The photo above is a drain on a city-maintained street near where I live. It has been clogged with debris for weeks (maybe months, I only noticed it after the recent flooding). Its inability to drain is one reason a nearby low spot on Wendover Road collects water during heavy rains, often putting a lane on Wendover under water. And the drains along Wendover itself are, if anything, even more clogged.
I asked Charlotte DOT director Danny Pleasant recently about the clogged drains. He said his department clears them and to report clogged drains on the city’s 311 phone line. (I confess I haven’t called 311 about the drain in the photo; I wanted to see if it would get cleaned anyhow. It hasn’t.) Update: I got a call about 4 p.m. from the city’s solid waste services department. It cleans the tops of drains, and CDOT cleans the underneath and the catch basins. I suspect the drain in the photo above will be cleaned by tomorrow morning. We’ll see.
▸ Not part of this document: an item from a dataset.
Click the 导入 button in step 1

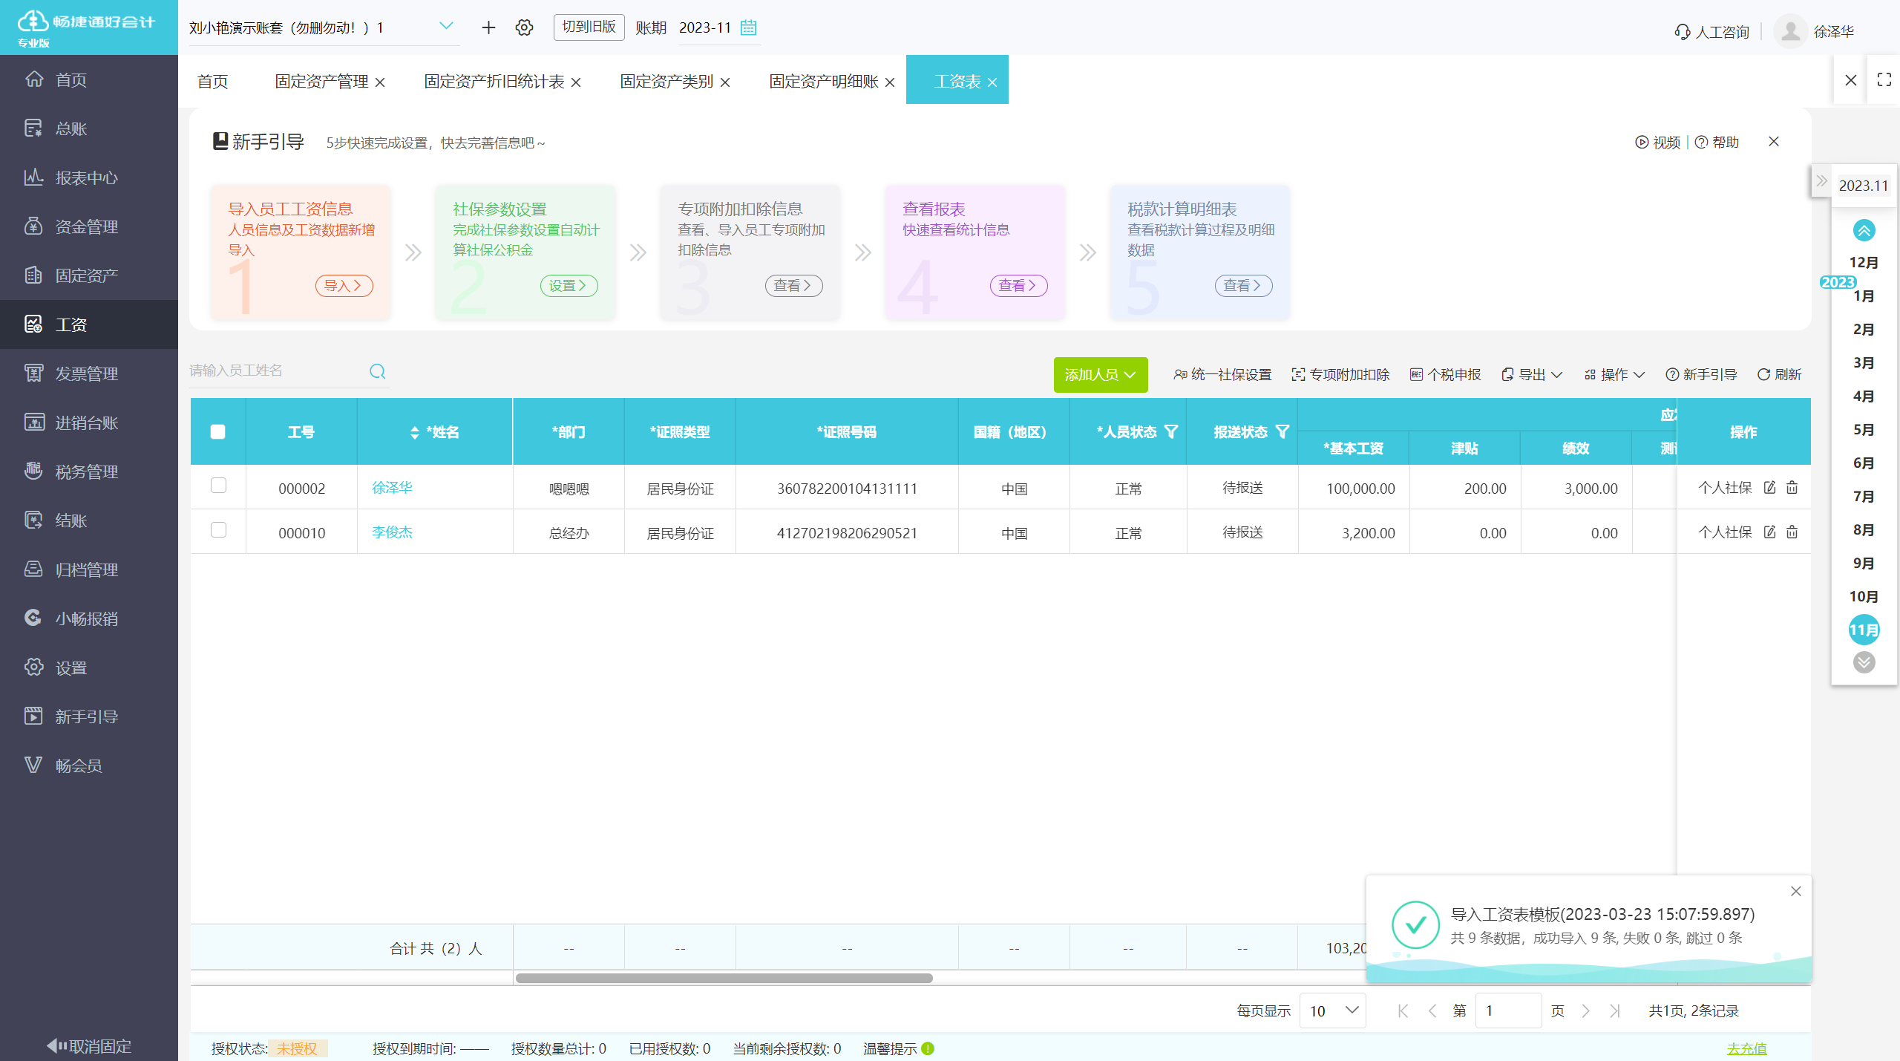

But Wendover, Pleasant said, is state-“maintained” (quote marks mine). I wonder how many years it has been since the state has cleaned Wendover or its drains.
Note this photo of dirt in the Wendover gutters. The dirt is so deep the weeds are, in some spots, knee high. The state’s road maintenance efforts are, well, the best word is slovenly. Is it this bad in other N.C. cities? Readers in Asheville, Greensboro, Raleigh, etc., are state-maintained roads in your city similarly clogged with years of dirt and debris?
I will note, however, that homeowners who aren’t keen on flooded streets could always clean the storm drains in front of their houses and dig the dirt from the gutters.
Where does the dirt come from? Some of it’s yard-care debris that’s blown into the street (How about telling your landscapers to stop that?) and some is from construction sites, where contractors break the erosion laws and let soil run off into streets and creeks – the largest cause of water pollution. The gutter near the storm drain in the photo above is 3 inches deep in sandy sedimentation from two construction sites up the hill.